Department of Health Services Research and Policy, London School of Hygiene and Tropical Medicine, Keppel Street, London WC1E 7HT, UK; Clinical Effectiveness Unit, Royal College of Surgeons of England, Lincoln's Inn Fields, London WC2A 3PE, UK.
Department of Health Services Research and Policy, London School of Hygiene and Tropical Medicine, Keppel Street, London WC1E 7HT, UK; Clinical Effectiveness Unit, Royal College of Surgeons of England, Lincoln's Inn Fields, London WC2A 3PE, UK.
J Clin Epidemiol. 2021 May;133:43-52. doi: 10.1016/j.jclinepi.2020.12.018. Epub 2021 Jan 22.
The objective of the study was to compare the performance of logistic regression and boosted trees for predicting patient mortality from large sets of diagnosis codes in electronic healthcare records.
We analyzed national hospital records and official death records for patients with myocardial infarction (n = 200,119), hip fracture (n = 169,646), or colorectal cancer surgery (n = 56,515) in England in 2015-2017. One-year mortality was predicted from patient age, sex, and socioeconomic status, and 202 to 257 International Classification of Diseases 10th Revision codes recorded in the preceding year or not (binary predictors). Performance measures included the c-statistic, scaled Brier score, and several measures of calibration.
One-year mortality was 17.2% (34,520) after myocardial infarction, 27.2% (46,115) after hip fracture, and 9.3% (5,273) after colorectal surgery. Optimism-adjusted c-statistics for the logistic regression models were 0.884 (95% confidence interval [CI]: 0.882, 0.886), 0.798 (0.796, 0.800), and 0.811 (0.805, 0.817). The equivalent c-statistics for the boosted tree models were 0.891 (95% CI: 0.889, 0.892), 0.804 (0.802, 0.806), and 0.803 (0.797, 0.809). Model performance was also similar when measured using scaled Brier scores. All models were well calibrated overall.
In large datasets of electronic healthcare records, logistic regression and boosted tree models of numerous diagnosis codes predicted patient mortality comparably.
本研究旨在比较逻辑回归和提升树在预测电子医疗记录中大量诊断代码的患者死亡率方面的性能。

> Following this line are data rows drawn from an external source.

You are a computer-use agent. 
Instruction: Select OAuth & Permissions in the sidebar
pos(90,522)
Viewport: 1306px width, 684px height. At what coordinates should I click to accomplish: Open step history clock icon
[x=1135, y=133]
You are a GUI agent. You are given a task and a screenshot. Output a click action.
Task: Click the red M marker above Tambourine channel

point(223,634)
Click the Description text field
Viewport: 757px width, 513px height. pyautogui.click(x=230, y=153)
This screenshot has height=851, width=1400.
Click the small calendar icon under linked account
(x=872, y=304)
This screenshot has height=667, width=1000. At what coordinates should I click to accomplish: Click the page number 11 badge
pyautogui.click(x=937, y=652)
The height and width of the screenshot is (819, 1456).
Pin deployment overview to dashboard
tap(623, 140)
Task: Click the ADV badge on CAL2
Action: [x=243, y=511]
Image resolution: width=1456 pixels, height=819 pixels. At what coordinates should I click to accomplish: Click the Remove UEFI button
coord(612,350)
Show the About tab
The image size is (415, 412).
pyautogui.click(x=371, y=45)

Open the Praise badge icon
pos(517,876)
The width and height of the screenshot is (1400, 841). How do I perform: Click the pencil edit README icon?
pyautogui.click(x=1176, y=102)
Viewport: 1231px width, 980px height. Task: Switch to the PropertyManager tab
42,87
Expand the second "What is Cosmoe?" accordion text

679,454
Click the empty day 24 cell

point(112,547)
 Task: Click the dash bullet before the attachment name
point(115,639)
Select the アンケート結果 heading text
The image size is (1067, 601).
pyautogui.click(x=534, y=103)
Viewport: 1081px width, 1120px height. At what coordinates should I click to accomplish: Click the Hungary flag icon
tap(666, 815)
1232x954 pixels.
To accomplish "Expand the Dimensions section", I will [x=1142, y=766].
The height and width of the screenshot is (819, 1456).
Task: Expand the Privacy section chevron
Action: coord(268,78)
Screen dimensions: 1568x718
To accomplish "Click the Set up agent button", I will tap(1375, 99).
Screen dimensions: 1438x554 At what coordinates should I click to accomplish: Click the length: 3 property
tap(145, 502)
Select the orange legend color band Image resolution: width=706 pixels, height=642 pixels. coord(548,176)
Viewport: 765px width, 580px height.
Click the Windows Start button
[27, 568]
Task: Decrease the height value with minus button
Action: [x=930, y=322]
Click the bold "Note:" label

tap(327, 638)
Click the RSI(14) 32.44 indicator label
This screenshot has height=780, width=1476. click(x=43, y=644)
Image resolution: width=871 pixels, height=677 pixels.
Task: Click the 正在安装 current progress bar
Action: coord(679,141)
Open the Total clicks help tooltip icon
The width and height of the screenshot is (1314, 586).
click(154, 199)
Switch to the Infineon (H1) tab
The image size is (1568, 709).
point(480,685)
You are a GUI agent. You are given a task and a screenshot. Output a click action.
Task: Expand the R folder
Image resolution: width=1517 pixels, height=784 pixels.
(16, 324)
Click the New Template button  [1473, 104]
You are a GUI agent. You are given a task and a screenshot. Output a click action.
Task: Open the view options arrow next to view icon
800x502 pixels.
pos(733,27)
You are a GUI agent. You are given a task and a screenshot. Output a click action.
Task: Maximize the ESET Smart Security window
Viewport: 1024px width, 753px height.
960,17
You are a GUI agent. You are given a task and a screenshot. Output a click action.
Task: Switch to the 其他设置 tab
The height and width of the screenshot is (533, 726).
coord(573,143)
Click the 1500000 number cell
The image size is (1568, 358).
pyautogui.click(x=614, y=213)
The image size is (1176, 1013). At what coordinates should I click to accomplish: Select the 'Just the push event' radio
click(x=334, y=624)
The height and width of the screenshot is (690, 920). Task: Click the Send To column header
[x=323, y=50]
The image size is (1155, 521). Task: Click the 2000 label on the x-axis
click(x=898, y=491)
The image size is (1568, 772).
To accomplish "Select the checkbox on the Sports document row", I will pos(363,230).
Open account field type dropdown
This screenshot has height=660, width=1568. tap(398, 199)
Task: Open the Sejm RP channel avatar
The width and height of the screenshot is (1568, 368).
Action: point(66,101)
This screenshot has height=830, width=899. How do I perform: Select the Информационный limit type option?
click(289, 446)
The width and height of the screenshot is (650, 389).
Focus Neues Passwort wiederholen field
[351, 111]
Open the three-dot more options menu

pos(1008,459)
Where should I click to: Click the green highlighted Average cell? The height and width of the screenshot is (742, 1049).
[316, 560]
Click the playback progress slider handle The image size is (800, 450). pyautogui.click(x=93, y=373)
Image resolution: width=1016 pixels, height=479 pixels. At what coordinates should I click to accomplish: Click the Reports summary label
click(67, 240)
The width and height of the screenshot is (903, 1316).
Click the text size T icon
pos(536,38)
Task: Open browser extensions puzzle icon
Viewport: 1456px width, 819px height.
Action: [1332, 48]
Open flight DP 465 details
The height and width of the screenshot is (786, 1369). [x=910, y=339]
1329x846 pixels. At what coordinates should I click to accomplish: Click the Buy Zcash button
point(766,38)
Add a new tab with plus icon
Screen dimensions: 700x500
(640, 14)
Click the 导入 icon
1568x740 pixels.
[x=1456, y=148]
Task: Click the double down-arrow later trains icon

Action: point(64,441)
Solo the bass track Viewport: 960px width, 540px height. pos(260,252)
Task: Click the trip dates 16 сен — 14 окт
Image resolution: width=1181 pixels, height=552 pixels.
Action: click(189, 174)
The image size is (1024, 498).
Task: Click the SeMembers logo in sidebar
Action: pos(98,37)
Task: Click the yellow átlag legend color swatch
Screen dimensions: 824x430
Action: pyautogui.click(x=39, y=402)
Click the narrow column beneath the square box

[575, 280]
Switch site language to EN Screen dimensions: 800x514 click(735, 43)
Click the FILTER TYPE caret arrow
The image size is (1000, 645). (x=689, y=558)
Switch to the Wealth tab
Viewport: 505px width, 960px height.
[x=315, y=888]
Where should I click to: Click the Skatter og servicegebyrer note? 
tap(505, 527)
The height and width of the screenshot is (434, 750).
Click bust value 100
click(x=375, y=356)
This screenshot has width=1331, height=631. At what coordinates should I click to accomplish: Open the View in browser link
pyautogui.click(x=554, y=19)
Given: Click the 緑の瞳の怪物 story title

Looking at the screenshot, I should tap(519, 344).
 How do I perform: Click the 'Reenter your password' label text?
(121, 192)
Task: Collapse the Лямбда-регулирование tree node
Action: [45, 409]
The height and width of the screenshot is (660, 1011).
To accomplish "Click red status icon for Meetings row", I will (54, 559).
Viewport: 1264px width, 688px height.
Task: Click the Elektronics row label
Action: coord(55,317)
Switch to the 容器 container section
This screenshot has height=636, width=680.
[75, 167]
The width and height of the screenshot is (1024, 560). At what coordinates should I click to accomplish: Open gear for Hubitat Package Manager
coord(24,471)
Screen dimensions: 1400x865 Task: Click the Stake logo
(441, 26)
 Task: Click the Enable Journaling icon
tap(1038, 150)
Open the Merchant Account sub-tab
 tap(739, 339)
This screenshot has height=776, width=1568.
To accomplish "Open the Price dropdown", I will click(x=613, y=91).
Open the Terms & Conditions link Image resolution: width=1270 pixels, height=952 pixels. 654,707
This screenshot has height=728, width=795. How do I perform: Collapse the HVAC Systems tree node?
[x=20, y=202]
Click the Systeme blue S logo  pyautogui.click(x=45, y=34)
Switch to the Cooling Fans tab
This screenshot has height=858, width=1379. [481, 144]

我们分析了 2015-2017 年英格兰患有心肌梗死(n=200119)、髋部骨折(n=169646)或结直肠手术(n=56515)的全国医院记录和官方死亡记录。使用患者年龄、性别和社会经济地位以及前一年记录的 202 至 257 个国际疾病分类第 10 版代码(二进制预测因子)预测一年死亡率。性能指标包括 C 统计量、缩放 Brier 评分以及几种校准度量。
心肌梗死后一年死亡率为 17.2%(34520 人),髋部骨折后一年死亡率为 27.2%(46115 人),结直肠手术后一年死亡率为 9.3%(5273 人)。逻辑回归模型的校正后 C 统计量为 0.884(95%置信区间[CI]:0.882,0.886)、0.798(0.796,0.800)和 0.811(0.805,0.817)。提升树模型的等效 C 统计量为 0.891(95% CI:0.889,0.892)、0.804(0.802,0.806)和 0.803(0.797,0.809)。使用缩放 Brier 评分衡量时,模型性能也相似。总体而言,所有模型的校准效果都很好。
在大型电子医疗记录数据集,逻辑回归和提升树模型使用大量诊断代码预测患者死亡率表现相当。